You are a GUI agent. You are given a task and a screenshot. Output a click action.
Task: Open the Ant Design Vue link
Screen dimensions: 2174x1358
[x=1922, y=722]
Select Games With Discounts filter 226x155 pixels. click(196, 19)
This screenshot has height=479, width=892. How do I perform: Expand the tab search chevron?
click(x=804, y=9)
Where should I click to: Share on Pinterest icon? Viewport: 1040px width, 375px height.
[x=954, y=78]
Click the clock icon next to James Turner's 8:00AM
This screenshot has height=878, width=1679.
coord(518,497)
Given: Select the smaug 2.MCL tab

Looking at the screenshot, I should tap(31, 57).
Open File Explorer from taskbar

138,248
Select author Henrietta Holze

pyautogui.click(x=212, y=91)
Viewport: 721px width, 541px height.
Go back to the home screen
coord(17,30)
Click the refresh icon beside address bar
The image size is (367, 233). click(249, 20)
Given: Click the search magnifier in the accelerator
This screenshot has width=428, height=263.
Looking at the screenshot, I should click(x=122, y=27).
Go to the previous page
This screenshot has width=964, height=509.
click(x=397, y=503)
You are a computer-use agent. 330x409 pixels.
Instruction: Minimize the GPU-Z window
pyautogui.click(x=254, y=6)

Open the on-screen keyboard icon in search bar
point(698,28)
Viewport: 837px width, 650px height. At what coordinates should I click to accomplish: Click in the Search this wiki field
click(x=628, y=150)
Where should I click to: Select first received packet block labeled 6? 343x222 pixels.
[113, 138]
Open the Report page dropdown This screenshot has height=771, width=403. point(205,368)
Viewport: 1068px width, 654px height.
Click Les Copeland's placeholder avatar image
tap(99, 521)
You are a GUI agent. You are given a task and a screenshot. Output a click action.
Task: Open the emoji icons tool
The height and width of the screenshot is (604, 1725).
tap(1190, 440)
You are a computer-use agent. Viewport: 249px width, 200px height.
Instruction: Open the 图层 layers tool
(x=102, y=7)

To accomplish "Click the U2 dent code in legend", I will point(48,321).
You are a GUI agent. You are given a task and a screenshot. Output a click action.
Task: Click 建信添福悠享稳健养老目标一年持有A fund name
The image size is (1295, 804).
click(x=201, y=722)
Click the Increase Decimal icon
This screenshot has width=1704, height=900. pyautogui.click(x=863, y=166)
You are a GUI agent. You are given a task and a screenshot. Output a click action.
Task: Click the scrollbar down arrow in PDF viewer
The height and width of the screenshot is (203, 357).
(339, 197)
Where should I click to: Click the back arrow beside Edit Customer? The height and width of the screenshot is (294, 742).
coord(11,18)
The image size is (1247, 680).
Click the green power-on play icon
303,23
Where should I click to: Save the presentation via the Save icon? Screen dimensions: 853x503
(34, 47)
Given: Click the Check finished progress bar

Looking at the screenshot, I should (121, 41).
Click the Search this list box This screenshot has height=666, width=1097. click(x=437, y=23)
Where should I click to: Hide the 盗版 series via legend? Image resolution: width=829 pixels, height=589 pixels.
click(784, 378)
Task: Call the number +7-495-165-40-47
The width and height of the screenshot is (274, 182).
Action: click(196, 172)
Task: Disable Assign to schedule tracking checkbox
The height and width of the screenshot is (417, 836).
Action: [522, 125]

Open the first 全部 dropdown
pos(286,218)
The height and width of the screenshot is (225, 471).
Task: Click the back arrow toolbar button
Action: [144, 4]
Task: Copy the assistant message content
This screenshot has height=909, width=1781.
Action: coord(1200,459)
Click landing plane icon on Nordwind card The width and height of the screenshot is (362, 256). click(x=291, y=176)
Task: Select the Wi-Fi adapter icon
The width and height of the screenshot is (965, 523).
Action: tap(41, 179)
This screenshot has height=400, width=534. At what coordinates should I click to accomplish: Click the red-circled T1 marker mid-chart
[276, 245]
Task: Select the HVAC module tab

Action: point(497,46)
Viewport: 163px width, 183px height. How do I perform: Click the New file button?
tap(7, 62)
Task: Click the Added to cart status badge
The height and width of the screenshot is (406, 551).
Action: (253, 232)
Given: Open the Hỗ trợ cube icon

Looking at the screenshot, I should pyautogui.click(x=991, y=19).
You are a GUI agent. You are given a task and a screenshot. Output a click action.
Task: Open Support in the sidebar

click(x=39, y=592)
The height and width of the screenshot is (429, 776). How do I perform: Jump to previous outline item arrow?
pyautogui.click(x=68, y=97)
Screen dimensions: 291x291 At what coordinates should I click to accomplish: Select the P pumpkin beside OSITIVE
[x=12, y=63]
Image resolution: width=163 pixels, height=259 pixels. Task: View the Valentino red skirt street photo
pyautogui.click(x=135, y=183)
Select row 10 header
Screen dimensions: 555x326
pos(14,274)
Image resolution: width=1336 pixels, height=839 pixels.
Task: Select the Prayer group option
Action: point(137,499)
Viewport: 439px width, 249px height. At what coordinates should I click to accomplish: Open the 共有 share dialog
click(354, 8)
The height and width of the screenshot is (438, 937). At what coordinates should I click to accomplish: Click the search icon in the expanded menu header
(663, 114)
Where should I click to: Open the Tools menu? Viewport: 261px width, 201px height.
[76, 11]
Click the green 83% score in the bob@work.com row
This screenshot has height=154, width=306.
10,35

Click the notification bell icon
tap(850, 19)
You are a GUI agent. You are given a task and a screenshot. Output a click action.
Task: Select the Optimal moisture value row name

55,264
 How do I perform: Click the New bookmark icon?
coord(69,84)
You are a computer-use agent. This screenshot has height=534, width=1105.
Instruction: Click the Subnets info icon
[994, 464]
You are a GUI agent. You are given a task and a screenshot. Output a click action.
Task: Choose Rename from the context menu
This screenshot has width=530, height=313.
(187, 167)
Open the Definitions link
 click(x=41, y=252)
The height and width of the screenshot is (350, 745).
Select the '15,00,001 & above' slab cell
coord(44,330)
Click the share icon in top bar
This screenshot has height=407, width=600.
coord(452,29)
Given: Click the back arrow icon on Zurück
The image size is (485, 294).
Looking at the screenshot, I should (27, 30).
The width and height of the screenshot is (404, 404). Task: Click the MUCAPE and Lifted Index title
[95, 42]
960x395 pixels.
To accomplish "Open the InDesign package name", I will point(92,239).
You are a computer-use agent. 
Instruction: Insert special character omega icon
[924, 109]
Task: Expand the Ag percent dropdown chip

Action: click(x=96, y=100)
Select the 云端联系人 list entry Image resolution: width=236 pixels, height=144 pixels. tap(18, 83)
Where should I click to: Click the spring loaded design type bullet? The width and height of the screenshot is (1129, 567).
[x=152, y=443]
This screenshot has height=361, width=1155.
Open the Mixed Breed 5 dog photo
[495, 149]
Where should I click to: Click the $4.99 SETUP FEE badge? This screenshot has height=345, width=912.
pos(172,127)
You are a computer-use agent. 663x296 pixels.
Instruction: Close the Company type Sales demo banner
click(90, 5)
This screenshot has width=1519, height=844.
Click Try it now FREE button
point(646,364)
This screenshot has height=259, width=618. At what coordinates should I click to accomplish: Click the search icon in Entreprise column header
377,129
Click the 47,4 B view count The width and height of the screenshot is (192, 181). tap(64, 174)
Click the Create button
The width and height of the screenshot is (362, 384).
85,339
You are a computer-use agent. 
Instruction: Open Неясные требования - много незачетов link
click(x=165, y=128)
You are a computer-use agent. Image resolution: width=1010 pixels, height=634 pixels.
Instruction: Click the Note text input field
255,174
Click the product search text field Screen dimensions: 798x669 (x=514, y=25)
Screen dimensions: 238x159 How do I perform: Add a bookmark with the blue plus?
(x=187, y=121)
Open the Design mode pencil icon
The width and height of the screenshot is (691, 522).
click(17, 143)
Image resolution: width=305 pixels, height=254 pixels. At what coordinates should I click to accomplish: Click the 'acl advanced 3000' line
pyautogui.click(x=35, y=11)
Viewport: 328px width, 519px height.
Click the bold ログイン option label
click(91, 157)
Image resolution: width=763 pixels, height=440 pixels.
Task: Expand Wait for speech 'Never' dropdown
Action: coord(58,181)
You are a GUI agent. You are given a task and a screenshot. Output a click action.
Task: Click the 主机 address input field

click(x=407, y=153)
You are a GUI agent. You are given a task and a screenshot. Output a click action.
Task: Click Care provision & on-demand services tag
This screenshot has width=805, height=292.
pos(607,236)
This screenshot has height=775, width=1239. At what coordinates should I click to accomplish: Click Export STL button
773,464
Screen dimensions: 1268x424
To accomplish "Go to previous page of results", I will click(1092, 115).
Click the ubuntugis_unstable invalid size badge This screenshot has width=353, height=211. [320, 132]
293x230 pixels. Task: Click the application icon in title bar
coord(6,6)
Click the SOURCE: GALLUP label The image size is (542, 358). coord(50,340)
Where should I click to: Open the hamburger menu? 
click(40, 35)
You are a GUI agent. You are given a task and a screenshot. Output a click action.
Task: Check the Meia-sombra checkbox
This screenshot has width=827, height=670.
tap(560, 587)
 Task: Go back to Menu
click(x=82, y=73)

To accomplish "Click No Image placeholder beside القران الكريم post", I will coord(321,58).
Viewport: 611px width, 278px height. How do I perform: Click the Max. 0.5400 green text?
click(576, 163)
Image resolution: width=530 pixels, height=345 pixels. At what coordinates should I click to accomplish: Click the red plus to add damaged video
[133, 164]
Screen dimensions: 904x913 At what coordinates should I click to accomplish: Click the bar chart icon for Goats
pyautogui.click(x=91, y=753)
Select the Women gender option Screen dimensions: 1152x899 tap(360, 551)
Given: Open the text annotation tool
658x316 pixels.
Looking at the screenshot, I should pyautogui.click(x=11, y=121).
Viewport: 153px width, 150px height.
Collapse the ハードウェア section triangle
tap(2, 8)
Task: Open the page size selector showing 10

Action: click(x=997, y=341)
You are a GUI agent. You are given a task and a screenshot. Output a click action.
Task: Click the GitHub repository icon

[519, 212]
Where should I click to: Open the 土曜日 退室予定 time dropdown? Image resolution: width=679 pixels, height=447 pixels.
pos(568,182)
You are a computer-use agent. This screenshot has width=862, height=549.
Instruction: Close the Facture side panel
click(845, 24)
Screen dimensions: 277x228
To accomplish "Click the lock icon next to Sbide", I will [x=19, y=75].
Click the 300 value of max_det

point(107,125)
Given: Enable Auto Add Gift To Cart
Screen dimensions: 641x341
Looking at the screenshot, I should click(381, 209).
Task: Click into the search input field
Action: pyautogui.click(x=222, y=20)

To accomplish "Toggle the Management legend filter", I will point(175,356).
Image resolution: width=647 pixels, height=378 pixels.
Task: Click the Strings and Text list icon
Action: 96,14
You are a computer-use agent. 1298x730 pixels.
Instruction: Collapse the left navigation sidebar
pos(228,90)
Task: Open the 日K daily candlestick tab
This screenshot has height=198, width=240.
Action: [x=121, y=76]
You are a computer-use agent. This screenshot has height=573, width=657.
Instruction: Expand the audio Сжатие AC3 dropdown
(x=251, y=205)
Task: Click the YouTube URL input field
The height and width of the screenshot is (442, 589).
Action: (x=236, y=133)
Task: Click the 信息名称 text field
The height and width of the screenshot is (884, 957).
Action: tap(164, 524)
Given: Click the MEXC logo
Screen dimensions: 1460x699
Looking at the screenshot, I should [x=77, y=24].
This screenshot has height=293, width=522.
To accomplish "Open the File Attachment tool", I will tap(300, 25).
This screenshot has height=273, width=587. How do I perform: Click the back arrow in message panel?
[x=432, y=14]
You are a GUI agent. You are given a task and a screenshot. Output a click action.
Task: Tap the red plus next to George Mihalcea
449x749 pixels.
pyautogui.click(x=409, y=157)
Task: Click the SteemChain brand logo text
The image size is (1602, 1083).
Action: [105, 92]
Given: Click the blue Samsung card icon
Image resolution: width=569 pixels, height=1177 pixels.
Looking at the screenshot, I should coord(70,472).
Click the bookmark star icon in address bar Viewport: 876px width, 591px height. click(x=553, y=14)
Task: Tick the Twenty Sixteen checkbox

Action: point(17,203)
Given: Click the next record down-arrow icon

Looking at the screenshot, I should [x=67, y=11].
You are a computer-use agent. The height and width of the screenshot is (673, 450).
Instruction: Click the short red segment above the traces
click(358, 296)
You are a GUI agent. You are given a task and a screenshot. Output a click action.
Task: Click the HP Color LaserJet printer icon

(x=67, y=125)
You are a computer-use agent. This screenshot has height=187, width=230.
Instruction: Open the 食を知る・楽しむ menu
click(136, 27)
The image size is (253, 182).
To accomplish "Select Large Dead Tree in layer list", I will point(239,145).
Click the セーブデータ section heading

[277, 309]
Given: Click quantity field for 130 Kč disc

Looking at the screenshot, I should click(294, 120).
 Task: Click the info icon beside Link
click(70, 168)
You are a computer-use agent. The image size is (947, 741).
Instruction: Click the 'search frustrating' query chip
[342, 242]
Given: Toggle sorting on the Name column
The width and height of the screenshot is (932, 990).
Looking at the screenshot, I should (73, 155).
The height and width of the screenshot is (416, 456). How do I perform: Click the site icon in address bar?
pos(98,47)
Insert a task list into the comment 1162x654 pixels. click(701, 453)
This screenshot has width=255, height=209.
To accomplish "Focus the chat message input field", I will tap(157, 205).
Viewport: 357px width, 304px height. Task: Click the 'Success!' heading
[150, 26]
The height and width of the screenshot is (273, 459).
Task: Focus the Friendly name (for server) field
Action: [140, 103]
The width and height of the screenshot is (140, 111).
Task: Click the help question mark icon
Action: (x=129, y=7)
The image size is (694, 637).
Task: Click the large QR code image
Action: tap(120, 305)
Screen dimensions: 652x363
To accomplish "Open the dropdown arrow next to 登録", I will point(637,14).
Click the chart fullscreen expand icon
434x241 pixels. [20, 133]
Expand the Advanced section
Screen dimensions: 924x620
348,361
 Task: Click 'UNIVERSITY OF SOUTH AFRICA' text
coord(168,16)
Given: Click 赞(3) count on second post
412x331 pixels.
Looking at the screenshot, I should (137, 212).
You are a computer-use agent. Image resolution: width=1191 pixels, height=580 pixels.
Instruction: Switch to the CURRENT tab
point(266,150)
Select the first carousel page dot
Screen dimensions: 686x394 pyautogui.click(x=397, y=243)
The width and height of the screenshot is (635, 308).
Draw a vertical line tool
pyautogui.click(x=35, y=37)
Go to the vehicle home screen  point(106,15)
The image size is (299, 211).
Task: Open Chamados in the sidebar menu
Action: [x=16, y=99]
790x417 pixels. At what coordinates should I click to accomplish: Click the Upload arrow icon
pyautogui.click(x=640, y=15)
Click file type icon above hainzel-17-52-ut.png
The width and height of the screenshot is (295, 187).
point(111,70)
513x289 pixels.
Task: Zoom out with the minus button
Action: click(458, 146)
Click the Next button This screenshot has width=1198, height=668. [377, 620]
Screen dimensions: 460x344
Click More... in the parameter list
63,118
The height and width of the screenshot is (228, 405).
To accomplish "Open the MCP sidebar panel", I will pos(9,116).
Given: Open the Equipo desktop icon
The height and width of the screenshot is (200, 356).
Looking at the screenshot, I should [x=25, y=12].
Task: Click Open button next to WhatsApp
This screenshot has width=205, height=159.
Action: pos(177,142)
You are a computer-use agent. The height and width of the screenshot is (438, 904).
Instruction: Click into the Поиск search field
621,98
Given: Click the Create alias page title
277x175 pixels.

- - - - - - -

Rewrite the material as a numbered list, beginning with its first line and continuing through the line containing "click(x=201, y=722)", and omit any blank lines.

● **Written answer**:
1. You are a GUI agent. You are given a task and a screenshot. Output a click action.
2. Task: Open the Ant Design Vue link
3. Screen dimensions: 2174x1358
4. [x=1922, y=722]
5. Select Games With Discounts filter 226x155 pixels. click(196, 19)
6. This screenshot has height=479, width=892. How do I perform: Expand the tab search chevron?
7. click(x=804, y=9)
8. Where should I click to: Share on Pinterest icon? Viewport: 1040px width, 375px height.
9. [x=954, y=78]
10. Click the clock icon next to James Turner's 8:00AM
11. This screenshot has height=878, width=1679.
12. coord(518,497)
13. Given: Select the smaug 2.MCL tab
14. Looking at the screenshot, I should tap(31, 57).
15. Open File Explorer from taskbar
16. 138,248
17. Select author Henrietta Holze
18. pyautogui.click(x=212, y=91)
19. Viewport: 721px width, 541px height.
20. Go back to the home screen
21. coord(17,30)
22. Click the refresh icon beside address bar
23. The image size is (367, 233). click(249, 20)
24. Given: Click the search magnifier in the accelerator
25. This screenshot has width=428, height=263.
26. Looking at the screenshot, I should click(x=122, y=27).
27. Go to the previous page
28. This screenshot has width=964, height=509.
29. click(x=397, y=503)
30. You are a computer-use agent. 330x409 pixels.
31. Instruction: Minimize the GPU-Z window
32. pyautogui.click(x=254, y=6)
33. Open the on-screen keyboard icon in search bar
34. point(698,28)
35. Viewport: 837px width, 650px height. At what coordinates should I click to accomplish: Click in the Search this wiki field
36. click(x=628, y=150)
37. Where should I click to: Select first received packet block labeled 6? 343x222 pixels.
38. [113, 138]
39. Open the Report page dropdown This screenshot has height=771, width=403. point(205,368)
40. Viewport: 1068px width, 654px height.
41. Click Les Copeland's placeholder avatar image
42. tap(99, 521)
43. You are a GUI agent. You are given a task and a screenshot. Output a click action.
44. Task: Open the emoji icons tool
45. The height and width of the screenshot is (604, 1725).
46. tap(1190, 440)
47. You are a computer-use agent. Viewport: 249px width, 200px height.
48. Instruction: Open the 图层 layers tool
49. (x=102, y=7)
50. To accomplish "Click the U2 dent code in legend", I will point(48,321).
51. You are a GUI agent. You are given a task and a screenshot. Output a click action.
52. Task: Click 建信添福悠享稳健养老目标一年持有A fund name
53. The image size is (1295, 804).
54. click(x=201, y=722)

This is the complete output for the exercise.